#### Exercise inputs ####

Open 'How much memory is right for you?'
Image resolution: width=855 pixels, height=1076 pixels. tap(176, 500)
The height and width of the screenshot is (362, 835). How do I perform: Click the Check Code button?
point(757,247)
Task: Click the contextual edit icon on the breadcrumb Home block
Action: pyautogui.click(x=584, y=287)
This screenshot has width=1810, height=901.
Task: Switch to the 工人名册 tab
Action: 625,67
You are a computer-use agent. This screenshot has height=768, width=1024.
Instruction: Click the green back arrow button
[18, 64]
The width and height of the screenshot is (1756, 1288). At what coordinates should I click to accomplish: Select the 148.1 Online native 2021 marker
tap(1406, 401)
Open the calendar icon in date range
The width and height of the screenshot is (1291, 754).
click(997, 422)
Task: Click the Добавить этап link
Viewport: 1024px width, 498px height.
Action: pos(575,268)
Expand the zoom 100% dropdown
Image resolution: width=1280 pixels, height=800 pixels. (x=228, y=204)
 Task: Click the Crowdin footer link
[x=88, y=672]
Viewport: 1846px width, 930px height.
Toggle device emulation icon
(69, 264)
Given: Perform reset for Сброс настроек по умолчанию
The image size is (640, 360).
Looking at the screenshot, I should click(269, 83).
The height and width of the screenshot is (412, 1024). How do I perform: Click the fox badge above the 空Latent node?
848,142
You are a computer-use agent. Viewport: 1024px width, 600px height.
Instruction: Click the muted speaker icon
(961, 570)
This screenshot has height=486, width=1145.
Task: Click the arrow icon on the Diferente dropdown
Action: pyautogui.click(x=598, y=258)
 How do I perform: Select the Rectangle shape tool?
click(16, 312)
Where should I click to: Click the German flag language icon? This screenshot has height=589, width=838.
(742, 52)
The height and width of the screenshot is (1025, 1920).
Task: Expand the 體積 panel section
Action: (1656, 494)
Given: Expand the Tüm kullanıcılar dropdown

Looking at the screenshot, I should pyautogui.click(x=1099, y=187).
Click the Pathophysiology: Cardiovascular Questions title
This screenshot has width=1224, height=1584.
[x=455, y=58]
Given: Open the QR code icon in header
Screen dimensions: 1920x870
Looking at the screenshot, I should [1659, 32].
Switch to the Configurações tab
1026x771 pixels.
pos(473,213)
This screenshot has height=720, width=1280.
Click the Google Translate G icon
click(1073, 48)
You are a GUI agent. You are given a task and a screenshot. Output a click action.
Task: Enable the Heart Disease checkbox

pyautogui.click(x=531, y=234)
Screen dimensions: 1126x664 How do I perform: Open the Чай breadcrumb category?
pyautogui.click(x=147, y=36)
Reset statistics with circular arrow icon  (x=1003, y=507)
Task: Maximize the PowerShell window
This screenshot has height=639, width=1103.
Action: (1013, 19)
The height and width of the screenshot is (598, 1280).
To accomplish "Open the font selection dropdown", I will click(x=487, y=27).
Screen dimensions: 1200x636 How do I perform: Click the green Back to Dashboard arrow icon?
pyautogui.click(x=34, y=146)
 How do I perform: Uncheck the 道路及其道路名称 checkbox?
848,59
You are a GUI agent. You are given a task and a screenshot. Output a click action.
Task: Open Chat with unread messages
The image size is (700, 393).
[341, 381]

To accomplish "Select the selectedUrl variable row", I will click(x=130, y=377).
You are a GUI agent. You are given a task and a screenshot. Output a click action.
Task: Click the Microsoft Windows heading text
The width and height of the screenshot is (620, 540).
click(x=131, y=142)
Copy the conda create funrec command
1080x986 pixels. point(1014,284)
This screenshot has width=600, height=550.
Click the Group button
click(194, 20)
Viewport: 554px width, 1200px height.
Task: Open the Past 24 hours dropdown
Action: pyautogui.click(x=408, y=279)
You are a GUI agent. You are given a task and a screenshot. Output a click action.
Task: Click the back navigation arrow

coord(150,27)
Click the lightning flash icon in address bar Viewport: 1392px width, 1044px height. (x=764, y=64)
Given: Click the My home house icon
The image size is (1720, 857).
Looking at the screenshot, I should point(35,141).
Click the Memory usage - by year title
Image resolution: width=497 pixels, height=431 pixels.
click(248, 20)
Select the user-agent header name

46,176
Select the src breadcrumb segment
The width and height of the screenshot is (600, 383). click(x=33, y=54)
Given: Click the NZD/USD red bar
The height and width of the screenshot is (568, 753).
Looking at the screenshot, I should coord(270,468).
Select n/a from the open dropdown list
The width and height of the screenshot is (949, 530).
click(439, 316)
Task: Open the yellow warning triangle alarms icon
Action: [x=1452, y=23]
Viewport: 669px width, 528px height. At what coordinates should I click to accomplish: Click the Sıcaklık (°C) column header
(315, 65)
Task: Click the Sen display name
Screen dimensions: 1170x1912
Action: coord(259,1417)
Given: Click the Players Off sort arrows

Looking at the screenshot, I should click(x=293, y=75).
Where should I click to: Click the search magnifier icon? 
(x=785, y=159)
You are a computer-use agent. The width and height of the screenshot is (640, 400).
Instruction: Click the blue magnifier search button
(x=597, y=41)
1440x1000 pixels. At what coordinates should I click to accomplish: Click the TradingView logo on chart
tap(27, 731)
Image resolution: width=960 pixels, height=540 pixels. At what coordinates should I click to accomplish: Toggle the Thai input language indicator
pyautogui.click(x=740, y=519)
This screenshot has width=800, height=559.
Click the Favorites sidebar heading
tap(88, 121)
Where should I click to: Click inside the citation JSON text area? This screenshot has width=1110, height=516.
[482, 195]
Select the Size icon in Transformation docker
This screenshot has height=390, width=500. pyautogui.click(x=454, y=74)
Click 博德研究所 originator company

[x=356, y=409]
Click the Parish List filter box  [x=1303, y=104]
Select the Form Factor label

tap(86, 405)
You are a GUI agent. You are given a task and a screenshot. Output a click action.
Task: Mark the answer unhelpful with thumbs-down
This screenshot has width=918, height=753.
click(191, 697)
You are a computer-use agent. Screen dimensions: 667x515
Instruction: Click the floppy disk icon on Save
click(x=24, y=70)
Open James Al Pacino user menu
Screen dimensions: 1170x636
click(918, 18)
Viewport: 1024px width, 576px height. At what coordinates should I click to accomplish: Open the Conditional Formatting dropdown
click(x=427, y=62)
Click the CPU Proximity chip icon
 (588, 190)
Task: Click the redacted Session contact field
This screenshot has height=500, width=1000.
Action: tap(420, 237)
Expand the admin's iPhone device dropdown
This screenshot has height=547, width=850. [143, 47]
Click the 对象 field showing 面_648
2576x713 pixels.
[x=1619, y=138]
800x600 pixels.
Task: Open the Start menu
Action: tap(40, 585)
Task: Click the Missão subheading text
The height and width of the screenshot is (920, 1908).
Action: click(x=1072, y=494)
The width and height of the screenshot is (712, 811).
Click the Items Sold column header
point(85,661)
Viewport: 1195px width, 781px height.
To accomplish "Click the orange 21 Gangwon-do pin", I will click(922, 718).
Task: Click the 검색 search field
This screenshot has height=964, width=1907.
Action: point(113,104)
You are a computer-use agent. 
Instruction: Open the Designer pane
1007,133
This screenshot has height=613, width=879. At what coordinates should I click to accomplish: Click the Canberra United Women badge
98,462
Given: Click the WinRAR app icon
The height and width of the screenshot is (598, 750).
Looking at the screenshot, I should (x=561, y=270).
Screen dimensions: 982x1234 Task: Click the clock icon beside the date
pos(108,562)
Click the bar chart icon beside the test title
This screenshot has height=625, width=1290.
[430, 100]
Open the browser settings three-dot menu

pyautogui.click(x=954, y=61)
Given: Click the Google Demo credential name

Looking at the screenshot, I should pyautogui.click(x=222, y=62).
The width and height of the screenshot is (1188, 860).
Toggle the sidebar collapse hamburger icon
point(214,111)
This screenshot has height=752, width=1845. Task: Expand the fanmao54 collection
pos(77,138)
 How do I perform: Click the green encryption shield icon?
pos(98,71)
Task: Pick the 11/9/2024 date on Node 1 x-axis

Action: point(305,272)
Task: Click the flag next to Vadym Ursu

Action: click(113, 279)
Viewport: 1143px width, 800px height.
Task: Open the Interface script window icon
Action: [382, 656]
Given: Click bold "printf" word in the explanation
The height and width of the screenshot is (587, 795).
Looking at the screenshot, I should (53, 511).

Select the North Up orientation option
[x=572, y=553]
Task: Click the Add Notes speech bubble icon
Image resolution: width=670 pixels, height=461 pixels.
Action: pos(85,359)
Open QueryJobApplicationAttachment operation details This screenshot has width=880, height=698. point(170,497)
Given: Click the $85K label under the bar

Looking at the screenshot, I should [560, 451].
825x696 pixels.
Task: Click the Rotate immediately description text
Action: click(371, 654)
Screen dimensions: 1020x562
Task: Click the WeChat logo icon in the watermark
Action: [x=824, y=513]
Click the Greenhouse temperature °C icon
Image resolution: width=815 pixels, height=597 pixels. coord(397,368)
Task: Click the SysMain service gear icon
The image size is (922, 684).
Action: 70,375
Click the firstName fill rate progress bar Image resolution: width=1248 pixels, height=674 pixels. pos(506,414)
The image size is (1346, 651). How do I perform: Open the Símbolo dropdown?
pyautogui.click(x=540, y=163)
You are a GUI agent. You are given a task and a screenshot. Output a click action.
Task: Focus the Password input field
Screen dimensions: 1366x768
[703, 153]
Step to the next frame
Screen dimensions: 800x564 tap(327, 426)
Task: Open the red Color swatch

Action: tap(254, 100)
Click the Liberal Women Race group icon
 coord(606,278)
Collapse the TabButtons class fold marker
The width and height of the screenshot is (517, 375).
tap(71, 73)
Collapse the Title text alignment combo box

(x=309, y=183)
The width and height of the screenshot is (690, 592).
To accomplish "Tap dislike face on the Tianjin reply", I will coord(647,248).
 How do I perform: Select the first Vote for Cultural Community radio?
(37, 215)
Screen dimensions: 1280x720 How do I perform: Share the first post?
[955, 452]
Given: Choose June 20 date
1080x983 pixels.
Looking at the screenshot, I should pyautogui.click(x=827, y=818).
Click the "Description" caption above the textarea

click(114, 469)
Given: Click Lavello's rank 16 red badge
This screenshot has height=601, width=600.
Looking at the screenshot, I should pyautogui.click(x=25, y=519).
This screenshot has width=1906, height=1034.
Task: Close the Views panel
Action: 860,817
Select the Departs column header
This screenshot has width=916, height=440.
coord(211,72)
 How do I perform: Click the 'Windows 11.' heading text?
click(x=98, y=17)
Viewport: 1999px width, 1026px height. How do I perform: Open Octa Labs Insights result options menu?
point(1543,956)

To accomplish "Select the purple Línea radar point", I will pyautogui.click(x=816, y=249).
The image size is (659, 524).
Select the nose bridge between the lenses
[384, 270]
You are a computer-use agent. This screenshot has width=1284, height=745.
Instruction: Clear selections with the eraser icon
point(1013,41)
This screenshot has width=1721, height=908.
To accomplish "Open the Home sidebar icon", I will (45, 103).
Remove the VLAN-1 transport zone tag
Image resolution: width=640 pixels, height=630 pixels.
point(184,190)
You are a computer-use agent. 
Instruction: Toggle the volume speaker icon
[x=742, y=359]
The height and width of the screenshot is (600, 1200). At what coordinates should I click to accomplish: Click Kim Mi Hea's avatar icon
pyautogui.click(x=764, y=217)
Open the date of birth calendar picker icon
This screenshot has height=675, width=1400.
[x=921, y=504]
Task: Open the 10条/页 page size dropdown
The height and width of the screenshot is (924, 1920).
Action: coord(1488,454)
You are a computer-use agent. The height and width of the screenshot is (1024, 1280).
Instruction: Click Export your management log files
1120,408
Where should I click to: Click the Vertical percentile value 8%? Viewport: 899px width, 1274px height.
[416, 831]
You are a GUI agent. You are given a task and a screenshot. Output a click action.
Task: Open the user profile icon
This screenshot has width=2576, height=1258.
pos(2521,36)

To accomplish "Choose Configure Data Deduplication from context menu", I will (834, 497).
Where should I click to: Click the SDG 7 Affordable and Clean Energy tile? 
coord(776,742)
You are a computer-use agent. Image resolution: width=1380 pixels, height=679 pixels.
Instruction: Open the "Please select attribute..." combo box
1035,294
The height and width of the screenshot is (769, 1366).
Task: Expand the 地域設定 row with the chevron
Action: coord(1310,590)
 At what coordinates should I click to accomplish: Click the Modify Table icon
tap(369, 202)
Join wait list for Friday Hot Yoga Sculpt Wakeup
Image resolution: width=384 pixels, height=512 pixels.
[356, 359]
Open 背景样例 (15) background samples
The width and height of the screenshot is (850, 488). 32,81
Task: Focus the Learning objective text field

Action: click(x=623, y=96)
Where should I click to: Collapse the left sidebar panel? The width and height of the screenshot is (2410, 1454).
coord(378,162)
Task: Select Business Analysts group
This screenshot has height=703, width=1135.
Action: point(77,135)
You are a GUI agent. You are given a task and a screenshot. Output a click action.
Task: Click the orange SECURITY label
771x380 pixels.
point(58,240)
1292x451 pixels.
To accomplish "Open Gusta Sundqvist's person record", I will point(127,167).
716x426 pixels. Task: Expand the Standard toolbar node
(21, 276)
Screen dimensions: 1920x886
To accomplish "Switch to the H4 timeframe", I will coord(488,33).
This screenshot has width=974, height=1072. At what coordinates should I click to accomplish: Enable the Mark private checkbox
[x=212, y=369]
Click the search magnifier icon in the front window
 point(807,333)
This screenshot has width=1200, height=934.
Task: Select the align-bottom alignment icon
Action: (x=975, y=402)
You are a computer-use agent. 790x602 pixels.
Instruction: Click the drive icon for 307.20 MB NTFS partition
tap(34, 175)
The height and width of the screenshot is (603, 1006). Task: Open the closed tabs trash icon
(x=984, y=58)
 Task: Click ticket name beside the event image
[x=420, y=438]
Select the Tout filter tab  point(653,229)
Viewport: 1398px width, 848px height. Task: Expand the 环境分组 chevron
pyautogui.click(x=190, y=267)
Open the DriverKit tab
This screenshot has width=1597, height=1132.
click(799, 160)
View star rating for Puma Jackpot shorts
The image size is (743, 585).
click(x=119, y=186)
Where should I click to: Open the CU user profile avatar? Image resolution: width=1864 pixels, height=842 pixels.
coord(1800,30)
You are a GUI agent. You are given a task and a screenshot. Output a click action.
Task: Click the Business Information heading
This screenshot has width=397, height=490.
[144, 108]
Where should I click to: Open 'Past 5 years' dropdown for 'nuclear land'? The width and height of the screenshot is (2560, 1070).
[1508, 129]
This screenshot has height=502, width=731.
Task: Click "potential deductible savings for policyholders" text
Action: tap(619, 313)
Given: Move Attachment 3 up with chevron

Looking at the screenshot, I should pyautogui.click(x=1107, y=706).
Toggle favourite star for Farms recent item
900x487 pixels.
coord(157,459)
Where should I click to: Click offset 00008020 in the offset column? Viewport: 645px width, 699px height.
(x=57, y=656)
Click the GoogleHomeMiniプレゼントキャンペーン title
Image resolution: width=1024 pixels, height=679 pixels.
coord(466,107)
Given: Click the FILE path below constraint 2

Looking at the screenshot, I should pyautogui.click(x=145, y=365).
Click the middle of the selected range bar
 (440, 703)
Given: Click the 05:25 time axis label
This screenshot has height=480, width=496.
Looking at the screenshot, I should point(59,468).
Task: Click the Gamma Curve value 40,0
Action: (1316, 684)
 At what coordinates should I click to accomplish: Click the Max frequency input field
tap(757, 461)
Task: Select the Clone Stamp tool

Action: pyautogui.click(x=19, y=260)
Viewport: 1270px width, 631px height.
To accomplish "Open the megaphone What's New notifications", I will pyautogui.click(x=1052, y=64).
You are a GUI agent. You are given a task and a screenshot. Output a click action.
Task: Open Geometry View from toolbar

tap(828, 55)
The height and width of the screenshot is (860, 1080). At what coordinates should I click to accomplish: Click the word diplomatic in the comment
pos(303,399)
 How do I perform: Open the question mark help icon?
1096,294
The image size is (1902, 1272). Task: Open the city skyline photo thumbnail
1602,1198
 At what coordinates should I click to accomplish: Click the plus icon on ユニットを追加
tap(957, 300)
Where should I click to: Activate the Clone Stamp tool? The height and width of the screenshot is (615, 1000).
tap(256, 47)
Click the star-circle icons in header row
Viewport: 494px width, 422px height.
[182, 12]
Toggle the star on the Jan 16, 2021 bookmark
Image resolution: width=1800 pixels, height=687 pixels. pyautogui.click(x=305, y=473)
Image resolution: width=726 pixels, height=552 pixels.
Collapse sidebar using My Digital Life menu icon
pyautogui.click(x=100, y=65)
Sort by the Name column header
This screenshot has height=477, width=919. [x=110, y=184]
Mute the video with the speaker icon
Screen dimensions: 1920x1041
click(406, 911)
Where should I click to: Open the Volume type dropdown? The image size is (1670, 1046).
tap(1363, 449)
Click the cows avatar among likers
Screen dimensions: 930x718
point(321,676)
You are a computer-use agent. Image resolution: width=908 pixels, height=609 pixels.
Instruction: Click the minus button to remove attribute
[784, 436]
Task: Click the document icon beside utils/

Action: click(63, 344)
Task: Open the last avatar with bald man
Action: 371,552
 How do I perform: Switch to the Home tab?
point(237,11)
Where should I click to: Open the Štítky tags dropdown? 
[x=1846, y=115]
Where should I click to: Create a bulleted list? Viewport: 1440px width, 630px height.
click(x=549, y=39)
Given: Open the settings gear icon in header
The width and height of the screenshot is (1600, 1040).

####

• [Required action]: Every line above in which the word "orange" occurs is to be copied.

• [The answer]:
To accomplish "Click the orange 21 Gangwon-do pin", I will click(922, 718).
Task: Click the orange SECURITY label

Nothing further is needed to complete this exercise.